* Extracted text *
....................
Fiber_tracking_begins_with_a__.tex

Fiber tracking begins with a seed which serves as the starting point for the tracking procedure. Seeds can be placed anywhere in the brain, but are often placed near the boundary between the gray and white matter tissues. A seed can be tracked in either one or two directions. Tracking a seed in two, opposing directions allows us to identify the likely endpoints of a white matter track that passes along the seed point. The sequence of line segments that results from tracking a seed is usually called a streamlines. A collection of streamlines that follow similar paths is sometimes called a track. These track can represent white matter tracts of the brain, but it's useful to differentiate between the two because one is a biological structure while the other is a computational estimate of biology. The set of all streamlines produced by the process of seeding and tracking the whole brain is sometimes referred to as a tractogram.

Current tracking methods fall into two broad categories, deterministic fiber tracking and probabilistic fiber tracking. The main difference between these two broad categories is how the determine the tracking direction. Deterministic methods attempt to follow the optimal direction at each step, in this way the produce a "maximum likelihood" estimate of the underlying white matter structure. However, because small mistakes in tracking direction can aggregate along the length of a streamline, this methodology can be prone to missing pathways or truncating them early. Probabilistic tracking samples from a set of probable directions at each step. As a result each streamline represents a possible path through the white matter, but not necessarily the most likely path given the observed data.
....................
* Data supplied *

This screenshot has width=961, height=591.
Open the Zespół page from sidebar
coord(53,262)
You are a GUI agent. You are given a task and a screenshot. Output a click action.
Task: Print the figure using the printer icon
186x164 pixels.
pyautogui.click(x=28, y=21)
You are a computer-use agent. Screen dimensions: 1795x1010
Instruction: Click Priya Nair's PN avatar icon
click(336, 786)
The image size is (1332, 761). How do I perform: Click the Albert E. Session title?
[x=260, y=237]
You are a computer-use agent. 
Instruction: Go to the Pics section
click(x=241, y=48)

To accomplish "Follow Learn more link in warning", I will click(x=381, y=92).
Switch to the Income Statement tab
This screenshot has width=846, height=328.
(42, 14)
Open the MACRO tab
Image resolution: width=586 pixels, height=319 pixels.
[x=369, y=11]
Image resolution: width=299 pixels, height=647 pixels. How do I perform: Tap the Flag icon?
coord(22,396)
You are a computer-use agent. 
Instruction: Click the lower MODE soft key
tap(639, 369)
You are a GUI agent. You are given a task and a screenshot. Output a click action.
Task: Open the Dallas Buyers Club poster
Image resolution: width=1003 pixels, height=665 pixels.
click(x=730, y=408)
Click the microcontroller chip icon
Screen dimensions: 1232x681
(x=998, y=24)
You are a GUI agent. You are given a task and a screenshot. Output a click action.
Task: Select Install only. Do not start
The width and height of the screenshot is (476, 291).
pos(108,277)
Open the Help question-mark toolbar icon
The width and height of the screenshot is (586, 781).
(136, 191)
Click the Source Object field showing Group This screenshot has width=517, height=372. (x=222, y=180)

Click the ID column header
....................
* Actions to take *
[1] In the fiber tracking text, what name is sometimes given to the set of all streamlines produced by seeding and tracking the whole brain?
[2] Carry on writing the fiber tracking text from its last sentence.
None of this work involves the items.

* Written answers *
[1] A tractogram.

[2]
Probabilistic tracking methods tend to produce a super set of streamlines that contain much of the likely white matter connectivity of the subject, but also many streamlines that represent true positives, meaning pathways reported as possible by the tracking algorithm which are not present the subject. Recent work in this field has proposed methods for identifying these false positive streamlines and eliminating them from further analysis \cite{Smith_2013}.

Fiber tracking can be used to produce a tractogram for the whole brain or a single track based on the choice of seeding. This track or tractogram can be used to identify either potential connections between regions of interest in the subject or the pathway that specific connections take. As diffusion MRI data sets become better, data sets with more multiple q-shells and more gradients become available and our ability to model this data improves, fiber tracking will allow us build more complex representations of the white matter connectivity in individual subjects.